I have used wooly nylon in the past but also heard that it can cut the wool - I no longer use it but do knit the foot area more tightly than the leg- I do get holes on the well used socks but not right away


Wow Dianne's blog post seems to tell it all- perhaps I will go back to using it??


Oh, my gosh, Dianne, I love your experiment- that really fires up the scientific knitter in me!

Michelle Peace

In one of Cat Bordhi's sock classes she suggested using a twisted stitch in the heel area. It makes the fiber smaller and tighter and therefore will wear better. I haven't used this since I received the advise so I can't say for sure if it's a good thing, but I will be giving it a go in the future. I hope this helps.

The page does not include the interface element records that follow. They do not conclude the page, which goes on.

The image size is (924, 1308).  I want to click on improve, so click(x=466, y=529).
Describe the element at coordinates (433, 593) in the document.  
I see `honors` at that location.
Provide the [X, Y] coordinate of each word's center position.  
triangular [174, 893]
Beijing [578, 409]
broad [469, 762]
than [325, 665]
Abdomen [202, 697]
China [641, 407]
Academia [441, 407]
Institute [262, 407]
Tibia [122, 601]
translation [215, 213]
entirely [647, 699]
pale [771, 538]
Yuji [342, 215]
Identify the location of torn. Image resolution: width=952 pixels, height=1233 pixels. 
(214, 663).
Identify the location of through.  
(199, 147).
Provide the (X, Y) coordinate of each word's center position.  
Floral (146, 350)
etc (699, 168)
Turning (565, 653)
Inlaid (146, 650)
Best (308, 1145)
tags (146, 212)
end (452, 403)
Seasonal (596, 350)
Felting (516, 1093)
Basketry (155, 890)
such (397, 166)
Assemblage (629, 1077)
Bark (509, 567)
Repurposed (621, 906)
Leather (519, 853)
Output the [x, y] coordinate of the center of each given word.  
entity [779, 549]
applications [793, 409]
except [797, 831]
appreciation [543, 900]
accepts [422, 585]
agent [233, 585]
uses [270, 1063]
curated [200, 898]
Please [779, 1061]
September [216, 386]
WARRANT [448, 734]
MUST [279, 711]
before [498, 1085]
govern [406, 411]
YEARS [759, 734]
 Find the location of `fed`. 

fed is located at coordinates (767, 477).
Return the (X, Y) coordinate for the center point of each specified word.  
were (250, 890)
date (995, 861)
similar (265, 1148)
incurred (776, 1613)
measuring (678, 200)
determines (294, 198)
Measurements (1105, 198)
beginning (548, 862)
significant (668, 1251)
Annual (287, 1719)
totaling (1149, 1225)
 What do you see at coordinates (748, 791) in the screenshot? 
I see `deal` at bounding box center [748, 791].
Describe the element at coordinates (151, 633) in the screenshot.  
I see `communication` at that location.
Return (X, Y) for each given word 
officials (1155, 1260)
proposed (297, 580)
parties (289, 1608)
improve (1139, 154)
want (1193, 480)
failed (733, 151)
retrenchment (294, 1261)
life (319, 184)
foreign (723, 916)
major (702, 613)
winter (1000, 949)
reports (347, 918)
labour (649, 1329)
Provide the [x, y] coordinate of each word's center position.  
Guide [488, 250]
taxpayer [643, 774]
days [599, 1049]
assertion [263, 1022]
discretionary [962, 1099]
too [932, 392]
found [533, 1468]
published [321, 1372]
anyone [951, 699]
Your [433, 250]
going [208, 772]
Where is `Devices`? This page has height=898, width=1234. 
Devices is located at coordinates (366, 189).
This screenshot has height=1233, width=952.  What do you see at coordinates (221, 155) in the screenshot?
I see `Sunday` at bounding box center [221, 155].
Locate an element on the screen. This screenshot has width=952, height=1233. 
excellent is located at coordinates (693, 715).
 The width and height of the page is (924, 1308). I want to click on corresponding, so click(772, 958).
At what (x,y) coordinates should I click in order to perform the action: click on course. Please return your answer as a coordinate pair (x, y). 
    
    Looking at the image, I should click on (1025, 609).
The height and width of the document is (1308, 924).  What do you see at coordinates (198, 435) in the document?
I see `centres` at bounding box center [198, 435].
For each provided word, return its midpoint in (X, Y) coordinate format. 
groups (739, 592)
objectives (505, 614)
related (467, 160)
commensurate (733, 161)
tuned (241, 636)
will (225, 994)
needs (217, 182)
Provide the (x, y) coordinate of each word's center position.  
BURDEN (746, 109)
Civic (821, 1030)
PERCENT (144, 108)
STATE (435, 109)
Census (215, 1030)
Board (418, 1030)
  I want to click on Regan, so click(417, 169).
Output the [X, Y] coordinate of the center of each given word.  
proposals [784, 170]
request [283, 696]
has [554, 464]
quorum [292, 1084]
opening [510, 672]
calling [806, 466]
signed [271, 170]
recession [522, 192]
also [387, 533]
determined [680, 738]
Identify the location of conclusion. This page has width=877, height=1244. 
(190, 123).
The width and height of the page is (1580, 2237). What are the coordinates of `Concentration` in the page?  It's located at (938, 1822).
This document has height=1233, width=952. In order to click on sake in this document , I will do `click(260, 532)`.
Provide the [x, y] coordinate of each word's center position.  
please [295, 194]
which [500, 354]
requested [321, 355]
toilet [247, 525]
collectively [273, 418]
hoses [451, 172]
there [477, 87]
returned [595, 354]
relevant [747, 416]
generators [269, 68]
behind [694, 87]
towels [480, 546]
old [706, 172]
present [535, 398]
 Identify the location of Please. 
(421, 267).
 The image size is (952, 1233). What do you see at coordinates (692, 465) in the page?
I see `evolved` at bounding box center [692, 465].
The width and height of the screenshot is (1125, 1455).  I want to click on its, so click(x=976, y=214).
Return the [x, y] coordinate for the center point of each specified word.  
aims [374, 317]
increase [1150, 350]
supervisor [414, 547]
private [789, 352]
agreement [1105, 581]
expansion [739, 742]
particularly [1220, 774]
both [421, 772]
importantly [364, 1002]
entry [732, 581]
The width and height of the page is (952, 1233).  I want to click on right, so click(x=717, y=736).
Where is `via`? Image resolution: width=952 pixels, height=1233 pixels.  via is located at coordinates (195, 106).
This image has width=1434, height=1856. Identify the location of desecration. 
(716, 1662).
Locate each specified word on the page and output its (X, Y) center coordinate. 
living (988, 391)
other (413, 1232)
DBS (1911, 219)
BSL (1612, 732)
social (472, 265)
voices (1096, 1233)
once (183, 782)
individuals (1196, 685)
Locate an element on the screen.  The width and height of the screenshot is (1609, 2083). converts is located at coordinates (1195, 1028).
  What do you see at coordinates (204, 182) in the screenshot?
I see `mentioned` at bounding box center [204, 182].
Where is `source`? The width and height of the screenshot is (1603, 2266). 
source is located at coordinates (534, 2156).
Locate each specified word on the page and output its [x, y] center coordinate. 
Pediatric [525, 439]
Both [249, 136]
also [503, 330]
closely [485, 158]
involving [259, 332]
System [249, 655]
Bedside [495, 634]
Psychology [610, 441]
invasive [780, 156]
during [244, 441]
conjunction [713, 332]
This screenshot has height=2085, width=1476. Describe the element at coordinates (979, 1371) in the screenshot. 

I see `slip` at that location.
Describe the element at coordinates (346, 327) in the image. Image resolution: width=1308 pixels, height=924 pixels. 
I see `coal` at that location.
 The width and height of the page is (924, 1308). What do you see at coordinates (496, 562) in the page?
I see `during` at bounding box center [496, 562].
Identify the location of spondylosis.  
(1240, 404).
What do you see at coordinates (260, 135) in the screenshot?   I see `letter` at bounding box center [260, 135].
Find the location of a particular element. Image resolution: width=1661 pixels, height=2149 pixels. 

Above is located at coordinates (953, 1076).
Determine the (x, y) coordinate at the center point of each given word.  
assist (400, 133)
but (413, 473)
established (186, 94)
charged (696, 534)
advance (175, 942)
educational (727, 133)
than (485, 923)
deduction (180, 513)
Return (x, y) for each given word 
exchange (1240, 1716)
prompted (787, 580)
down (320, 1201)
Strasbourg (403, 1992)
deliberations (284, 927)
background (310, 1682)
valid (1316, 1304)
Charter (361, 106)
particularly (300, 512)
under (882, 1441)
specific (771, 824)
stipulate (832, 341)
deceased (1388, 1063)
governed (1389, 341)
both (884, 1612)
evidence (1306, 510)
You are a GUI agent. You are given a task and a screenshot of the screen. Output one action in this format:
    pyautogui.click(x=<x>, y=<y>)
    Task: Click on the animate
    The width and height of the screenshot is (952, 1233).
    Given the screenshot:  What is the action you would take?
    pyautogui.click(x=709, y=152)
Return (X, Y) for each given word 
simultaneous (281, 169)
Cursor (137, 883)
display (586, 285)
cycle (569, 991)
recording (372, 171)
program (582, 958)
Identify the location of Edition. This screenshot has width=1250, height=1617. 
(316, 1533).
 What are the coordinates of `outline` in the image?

It makes sense to me that the nylon could cut through the wool yarn - I tried to snap a piece of nylon thread in half once & ended up with a deep groove in my fingers - had I tried harder, it might well have punctured the skin. Nylon is a much tougher stronger fiber than wool so I wold expect it to do the same to 100% wool yarn. Most of my socks are knitted from commercial sock yarn - generally Regia or Opal which have a substantial percentage of nylon blended into the yarn. I have some socks that I've been wearing for 8 or 9 years that do not have any holes in them although some are wearing thin over the entire bottom of the foot [they are still intact - just thinner fabric so not as warm] probably because I generally wear them with clogs around the house. The only socks that I've ever knit that seemed to wear thin faster than I would like (still not holes but very close) were knit on size 2 (2.75 mm) needles with the old put up of Kroy which is 85% wool & 15% nylon. They did wear far more quickly than any other socks - probably from the combination of being knit on larger needles than usual (I usually use 1 [2.25 mm] or 1 1/2 [2.5 mm] & the lower nylon content. They are very nice & soft & snuggly feeling (I really like the feel of the higher wool content) but they have worn much faster than I'd expect & they have also pilled a lot. If I make any more socks from it, I'll definitely use much smaller needles (at least a 1 & maybe even a 0).


I don't use reinforcing thread in my sock heels. I knit with both 100% wool yarn and wool with nylon and have never had a hole in a sock heel (I just jinxed myself, didn't I?).

I knit my socks at a very tight gauge and do a padded heel flap. Maybe that helps?

Virginia S Accurso

I've knit a few socks with reinforcement thread. Its okay and all but a pain to have to remember to add it. I much rather prefer to knit socks with a wool, nylon mix and go down a needle size. When I first started knitting socks all I used were size 2 dpns. I didn't know I had some size 1's in the house until I was packing things up for our move to AZ and back to MA. Now I knit most of my socks on size 1's.


I use it occasionally. I was told a thin Mohair is excellent -


I don't use any reinforcement thread and I haven't had any problems with the heel. I tend you wear my socks out on the sole, lol. (guess it doesn't help I run around in my stocking feet)


This last December, my favorite Monkey sock knit feom my favorite Dream in COlor Smooshy, developed a wear hole at the bottom of the heel. Horrors! At the same time, another favorite sock, Hedgerow, developed a hole in the toe. Unbearable! In examining my socks (and I have tons of them), I concluded that the 100% wool or natural fibers socks wore out more quickly. My socks knit from yarn with a wee bit of polymide or nylon showed little am now sparingly wearing my 100% merino socks and knitting any new socks out of yarn with the added nylon or polymide. The other gorgeous sock yarn I have, it's going for shawls, mitts, etc.

Susan Roberts

I've successfully reinforced heels and toes with serger thread, which is stretchy. One little spool goes a long way. I usually use white or black depending on the color of socks.